The Cult of Art in Nazi Germany presents a new interpretation of National Socialism, arguing that art in the Third Reich was not simply an instrument of the regime, but actually became a source of the racist politics upon which its ideology was founded. Through the myth of the "Aryan race," a race pronounced superior because it alone creates culture, Nazism asserted art as the sole raison d'être of a regime defined by Hitler as the "dictatorship of genius." Michaud shows the important link between the religious nature of Nazi art and the political movement, revealing that in Nazi Germany art was considered to be less a witness of history than a force capable of producing future, the actor capable of accelerating the coming of a reality immanent to art itself.

A Single Communal Faith?

A Single Communal Faith?
Author :
Publisher : Berghahn Books
Total Pages : 306
Release :
ISBN-10 : 9781800734012
ISBN-13 : 1800734018
Rating : 4/5 (12 Downloads)

How could the Right transform itself from a politics of the nobility to a fatally attractive option for people from all parts of society? How could the Nazis gain a good third of the votes in free elections and remain popular far into their rule? A number of studies from the 1960s have dealt with the issue, in particular the works by George Mosse and Fritz Stern.

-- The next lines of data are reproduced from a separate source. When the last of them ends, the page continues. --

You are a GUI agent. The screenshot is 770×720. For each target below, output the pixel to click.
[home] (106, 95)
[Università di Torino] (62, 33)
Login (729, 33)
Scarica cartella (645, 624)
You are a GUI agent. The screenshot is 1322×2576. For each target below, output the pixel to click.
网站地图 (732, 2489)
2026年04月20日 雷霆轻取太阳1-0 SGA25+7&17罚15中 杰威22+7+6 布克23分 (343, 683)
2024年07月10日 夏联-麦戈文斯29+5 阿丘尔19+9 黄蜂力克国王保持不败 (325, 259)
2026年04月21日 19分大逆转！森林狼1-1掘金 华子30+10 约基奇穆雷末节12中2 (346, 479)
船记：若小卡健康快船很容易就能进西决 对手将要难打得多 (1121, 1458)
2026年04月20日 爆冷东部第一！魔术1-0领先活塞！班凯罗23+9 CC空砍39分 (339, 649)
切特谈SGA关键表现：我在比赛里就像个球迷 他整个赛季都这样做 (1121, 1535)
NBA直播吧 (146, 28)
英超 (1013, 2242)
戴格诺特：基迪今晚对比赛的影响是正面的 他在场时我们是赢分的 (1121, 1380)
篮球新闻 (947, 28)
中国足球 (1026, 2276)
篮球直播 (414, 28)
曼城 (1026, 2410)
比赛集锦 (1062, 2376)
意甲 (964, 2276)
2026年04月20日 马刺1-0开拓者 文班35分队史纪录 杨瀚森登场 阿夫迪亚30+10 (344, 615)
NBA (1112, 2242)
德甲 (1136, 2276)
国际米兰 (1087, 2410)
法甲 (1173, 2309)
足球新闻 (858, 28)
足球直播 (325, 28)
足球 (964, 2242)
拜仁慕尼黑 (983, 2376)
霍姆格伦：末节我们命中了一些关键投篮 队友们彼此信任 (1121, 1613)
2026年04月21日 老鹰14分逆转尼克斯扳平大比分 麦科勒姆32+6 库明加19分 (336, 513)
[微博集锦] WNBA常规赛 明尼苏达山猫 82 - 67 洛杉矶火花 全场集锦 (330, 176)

Their central arguments are still challenging, but a large number of more specific studies allow today for a much more complex argument, which also takes account of changes in our understanding of German history in general. This book shows that between 1800 and 1945 the fundamentalist desire for a single communal faith played a crucial role in the radicalization of Germany's political Right. A nationalist faith could gain wider appeal, because people were searching for a sense of identity and belonging, a mental map for the modern world and metaphysical security.

Nazi Buildings, Cold War Traces and Governmentality in Post-Unification Berlin

Nazi Buildings, Cold War Traces and Governmentality in Post-Unification Berlin
Author :
Publisher : Bloomsbury Publishing
Total Pages : 296
Release :
ISBN-10 : 9781350081550
ISBN-13 : 1350081558
Rating : 4/5 (50 Downloads)

Bringing together approaches from cultural and urban history, as well as German studies and political theory, Clare Copley's probing study reflects on post-unification responses to iconic Nazi architecture to reveal insights into power, legitimacy and memory politics in the Berlin Republic. Analysing public debates, physical interventions into the buildings and the structuring of the memory landscapes around them, the book demonstrates that the politics of memory impact not just upon the built environment of the post-dictatorship city, but upon the way decisions about it are made. In doing so, Nazi Buildings, Cold War Traces and Governmentality in Post-Unification Berlin makes the case for conceiving of a specifically 'post-authoritarian' governmentality and uses the responses to constructions like Goering's Aviation Ministry, Tempelhof Airport and the Olympic complex to explore its features.